Culling doesn't have to mean killing but if an animal is so defective at birth that it will die sooner or later - well, sooner is better for both the keeper and the bunny.


----------



## crazyturkeydesigns (Jul 24, 2011)

I know this is a little old, but my sister and I were talking about our upcoming litters today and the subject of culling came up. I feel very strongly about it and so does she, but we sit on the two opposite ends of the spectrum. She thinks all bunnies are cute wonderful things and we should never get rid of them. I also believe that bunnies are wonderful cute things, just not wonderful cute things that aren't high enough quality to take up valuable space in our barn. It may sound a little harsh, but culling hard will give you the best results both in herd health and meat/show quality. We don't kill any of our rabbits (except peanuts; they are a sad reality with dwarf breeds but, imo, they need to be taken care of immediately so they do not needlessly suffer.), but we do slate for pet (mini rexes)/meat (sables).   
If we have extra culls that we have no other place for, we take them to the livestock auction (with pet or cull sharpied in the ears and noted on the papers) and cross our fingers for a good night. 
Culling hard has, for us, resulted in better rabbits all around. Sure, it may seem noble to keep the culls, but in reality you'll run out of space and your herd will go downhill, resulting in more frustration for you.


----------



## Ms. Research (Jul 24, 2011)

crazyturkeydesigns said:
			
		

> I know this is a little old, but my sister and I were talking about our upcoming litters today and the subject of culling came up. I feel very strongly about it and so does she, but we sit on the two opposite ends of the spectrum. She thinks all bunnies are cute wonderful things and we should never get rid of them. I also believe that bunnies are wonderful cute things, just not wonderful cute things that aren't high enough quality to take up valuable space in our barn. It may sound a little harsh, but culling hard will give you the best results both in herd health and meat/show quality. We don't kill any of our rabbits (except peanuts; they are a sad reality with dwarf breeds but, imo, they need to be taken care of immediately so they do not needlessly suffer.), but we do slate for pet (mini rexes)/meat (sables).
> If we have extra culls that we have no other place for, we take them to the livestock auction (with pet or cull sharpied in the ears and noted on the papers) and cross our fingers for a good night.
> Culling hard has, for us, resulted in better rabbits all around. Sure, it may seem noble to keep the culls, but in reality you'll run out of space and your herd will go downhill, resulting in more frustration for you.
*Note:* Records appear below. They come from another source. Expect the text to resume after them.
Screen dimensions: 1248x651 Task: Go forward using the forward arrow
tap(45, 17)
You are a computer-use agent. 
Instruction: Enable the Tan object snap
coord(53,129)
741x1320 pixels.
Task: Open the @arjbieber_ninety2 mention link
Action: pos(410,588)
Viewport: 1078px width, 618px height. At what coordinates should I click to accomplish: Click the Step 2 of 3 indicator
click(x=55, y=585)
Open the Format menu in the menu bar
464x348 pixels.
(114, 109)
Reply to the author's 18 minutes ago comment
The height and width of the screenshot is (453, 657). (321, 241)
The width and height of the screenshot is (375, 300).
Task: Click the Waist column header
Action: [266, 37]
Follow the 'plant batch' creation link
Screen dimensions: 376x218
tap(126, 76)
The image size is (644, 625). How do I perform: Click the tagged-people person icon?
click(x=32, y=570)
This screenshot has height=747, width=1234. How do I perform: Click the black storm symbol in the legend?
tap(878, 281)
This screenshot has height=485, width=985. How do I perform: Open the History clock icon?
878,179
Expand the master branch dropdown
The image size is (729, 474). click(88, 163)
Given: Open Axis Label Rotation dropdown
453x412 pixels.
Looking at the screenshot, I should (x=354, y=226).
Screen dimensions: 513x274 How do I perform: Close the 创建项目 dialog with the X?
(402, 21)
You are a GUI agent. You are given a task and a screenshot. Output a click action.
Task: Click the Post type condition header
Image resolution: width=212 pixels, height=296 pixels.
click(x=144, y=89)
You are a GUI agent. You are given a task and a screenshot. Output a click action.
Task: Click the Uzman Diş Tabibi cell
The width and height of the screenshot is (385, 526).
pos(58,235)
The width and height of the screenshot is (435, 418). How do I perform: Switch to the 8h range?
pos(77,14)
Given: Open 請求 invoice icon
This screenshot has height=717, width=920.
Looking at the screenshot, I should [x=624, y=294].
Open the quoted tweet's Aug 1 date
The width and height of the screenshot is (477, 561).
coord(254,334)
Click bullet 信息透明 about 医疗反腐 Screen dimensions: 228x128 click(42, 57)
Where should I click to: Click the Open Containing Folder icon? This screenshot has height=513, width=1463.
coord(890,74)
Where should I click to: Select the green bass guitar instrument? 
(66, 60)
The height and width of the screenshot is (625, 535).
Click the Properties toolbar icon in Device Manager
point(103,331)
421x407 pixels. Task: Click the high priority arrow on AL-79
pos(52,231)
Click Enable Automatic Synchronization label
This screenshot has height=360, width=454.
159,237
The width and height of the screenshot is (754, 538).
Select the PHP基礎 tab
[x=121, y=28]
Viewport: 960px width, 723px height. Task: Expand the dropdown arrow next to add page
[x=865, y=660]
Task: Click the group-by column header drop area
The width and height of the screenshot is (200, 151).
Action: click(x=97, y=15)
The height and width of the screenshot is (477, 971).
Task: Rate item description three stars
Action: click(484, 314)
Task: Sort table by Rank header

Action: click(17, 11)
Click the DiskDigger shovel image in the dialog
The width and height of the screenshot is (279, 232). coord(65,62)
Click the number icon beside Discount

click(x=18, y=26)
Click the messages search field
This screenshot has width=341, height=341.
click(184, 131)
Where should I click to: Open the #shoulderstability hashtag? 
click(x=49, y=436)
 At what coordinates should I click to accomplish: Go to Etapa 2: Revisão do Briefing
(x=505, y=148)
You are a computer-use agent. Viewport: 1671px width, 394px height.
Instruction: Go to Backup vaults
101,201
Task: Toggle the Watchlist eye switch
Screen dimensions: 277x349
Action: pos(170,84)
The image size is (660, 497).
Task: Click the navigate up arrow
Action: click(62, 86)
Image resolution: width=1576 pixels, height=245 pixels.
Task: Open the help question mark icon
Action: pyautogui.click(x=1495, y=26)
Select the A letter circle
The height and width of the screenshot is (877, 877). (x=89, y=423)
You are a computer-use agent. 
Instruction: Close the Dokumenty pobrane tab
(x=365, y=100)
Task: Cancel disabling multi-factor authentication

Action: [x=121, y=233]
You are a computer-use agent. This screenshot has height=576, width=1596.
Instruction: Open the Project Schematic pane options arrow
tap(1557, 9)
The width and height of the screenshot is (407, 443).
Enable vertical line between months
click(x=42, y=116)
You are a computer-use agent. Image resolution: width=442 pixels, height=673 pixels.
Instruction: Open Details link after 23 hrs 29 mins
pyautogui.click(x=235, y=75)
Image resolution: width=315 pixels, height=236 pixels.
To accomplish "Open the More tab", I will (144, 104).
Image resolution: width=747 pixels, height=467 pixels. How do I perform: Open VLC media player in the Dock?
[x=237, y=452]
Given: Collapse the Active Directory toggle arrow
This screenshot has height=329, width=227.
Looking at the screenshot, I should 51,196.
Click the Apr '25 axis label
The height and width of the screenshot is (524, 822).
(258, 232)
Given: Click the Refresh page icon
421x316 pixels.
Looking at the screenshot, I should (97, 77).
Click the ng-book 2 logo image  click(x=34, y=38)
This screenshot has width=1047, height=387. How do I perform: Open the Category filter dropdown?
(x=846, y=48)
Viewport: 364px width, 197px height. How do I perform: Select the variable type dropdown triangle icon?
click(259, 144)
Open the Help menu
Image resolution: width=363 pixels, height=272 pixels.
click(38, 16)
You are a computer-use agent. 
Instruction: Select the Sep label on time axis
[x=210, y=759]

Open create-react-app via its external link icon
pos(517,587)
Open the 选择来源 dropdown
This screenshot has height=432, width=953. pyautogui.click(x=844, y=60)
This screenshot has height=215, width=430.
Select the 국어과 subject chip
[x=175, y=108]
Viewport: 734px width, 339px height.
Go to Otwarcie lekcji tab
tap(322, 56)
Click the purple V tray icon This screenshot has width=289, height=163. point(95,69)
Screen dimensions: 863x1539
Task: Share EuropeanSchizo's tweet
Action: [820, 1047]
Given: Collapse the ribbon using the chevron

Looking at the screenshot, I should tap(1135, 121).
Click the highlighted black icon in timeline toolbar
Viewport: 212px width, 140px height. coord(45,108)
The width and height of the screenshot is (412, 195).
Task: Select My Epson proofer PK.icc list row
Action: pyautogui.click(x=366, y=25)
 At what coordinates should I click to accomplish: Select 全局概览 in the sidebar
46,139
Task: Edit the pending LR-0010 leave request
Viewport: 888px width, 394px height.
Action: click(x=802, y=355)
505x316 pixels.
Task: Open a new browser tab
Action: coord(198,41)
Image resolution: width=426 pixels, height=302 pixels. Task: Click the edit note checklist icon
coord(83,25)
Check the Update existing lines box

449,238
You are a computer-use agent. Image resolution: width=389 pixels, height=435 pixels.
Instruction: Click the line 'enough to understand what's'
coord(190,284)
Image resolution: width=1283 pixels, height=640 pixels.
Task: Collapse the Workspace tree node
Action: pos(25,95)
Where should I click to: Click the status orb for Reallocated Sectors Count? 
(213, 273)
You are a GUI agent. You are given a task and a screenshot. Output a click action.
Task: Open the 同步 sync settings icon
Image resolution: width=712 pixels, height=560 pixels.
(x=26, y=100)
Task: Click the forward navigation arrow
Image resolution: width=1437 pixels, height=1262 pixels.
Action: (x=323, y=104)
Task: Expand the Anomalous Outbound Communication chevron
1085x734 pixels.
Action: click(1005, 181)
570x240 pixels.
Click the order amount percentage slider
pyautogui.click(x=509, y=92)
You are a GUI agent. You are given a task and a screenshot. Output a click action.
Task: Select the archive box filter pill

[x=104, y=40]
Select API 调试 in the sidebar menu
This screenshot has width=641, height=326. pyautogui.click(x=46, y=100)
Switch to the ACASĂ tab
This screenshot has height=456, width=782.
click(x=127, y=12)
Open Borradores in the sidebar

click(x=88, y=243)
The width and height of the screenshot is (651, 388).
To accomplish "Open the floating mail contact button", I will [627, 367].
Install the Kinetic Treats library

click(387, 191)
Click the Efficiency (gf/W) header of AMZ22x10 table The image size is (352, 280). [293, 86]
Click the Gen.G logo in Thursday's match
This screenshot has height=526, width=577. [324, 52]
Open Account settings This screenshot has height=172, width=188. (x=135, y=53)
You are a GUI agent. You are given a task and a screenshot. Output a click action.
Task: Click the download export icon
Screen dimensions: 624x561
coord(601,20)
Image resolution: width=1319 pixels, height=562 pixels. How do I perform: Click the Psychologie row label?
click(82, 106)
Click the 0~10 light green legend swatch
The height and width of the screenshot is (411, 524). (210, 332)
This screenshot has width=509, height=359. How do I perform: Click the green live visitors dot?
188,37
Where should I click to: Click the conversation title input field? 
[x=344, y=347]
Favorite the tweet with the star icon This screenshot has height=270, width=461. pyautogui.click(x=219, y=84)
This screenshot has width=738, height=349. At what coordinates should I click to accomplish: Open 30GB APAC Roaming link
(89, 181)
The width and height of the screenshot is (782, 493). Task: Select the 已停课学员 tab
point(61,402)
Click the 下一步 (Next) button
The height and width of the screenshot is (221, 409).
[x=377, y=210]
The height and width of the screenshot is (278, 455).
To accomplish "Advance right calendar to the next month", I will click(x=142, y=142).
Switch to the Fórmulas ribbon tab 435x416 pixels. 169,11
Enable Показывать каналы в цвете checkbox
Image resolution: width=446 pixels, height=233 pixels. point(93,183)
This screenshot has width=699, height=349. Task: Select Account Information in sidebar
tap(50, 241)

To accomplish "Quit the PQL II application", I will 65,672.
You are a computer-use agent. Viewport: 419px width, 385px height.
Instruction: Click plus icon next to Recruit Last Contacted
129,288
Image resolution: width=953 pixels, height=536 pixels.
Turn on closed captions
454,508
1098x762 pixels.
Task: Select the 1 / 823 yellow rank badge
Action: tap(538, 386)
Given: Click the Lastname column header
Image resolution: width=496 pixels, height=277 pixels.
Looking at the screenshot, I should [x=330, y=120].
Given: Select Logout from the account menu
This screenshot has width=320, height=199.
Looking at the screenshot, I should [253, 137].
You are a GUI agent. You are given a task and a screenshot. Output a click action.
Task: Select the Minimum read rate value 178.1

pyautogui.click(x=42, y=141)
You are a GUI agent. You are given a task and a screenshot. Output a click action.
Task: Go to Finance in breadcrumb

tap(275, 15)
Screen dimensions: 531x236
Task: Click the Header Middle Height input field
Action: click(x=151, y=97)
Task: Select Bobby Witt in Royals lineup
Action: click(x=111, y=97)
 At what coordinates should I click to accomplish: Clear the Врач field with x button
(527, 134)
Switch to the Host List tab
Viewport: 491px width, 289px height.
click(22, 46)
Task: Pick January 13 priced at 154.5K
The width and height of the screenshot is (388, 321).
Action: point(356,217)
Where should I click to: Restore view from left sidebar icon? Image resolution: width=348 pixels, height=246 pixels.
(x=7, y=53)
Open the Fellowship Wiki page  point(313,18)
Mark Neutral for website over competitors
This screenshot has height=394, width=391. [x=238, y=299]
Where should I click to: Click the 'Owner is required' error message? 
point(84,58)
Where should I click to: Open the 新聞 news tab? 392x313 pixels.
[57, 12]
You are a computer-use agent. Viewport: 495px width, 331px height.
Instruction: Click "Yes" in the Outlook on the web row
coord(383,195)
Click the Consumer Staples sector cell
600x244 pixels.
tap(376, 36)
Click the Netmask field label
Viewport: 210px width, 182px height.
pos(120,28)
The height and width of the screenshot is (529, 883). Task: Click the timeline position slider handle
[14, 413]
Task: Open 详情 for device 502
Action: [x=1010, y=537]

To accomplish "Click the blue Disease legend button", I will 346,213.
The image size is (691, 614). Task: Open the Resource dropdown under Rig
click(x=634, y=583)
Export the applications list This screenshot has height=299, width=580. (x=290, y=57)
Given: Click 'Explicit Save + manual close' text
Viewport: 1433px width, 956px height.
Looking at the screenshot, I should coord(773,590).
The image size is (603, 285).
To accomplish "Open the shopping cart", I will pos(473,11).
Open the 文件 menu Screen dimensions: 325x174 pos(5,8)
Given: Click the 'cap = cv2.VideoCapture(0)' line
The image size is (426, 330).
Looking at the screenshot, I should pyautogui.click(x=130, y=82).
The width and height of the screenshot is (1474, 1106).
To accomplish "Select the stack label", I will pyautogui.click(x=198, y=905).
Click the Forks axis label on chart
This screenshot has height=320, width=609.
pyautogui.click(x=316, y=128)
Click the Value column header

Thanks for your input.  As I'm doing more and more research and planning for my start in breeding and showing, this was one of my major points on my "con" list.  I am in the same opinion as yourself regarding the peanuts.   They only suffer and at no fault of their own, could hurt healthy kits, if you do try to save them.  And I can see where trying to be noble with culls can result in a load full of bunnies.  Thank you for your advise on the livestock auction.  I will look into this as well.   Culling is a reality if you want positive results in your line.


----------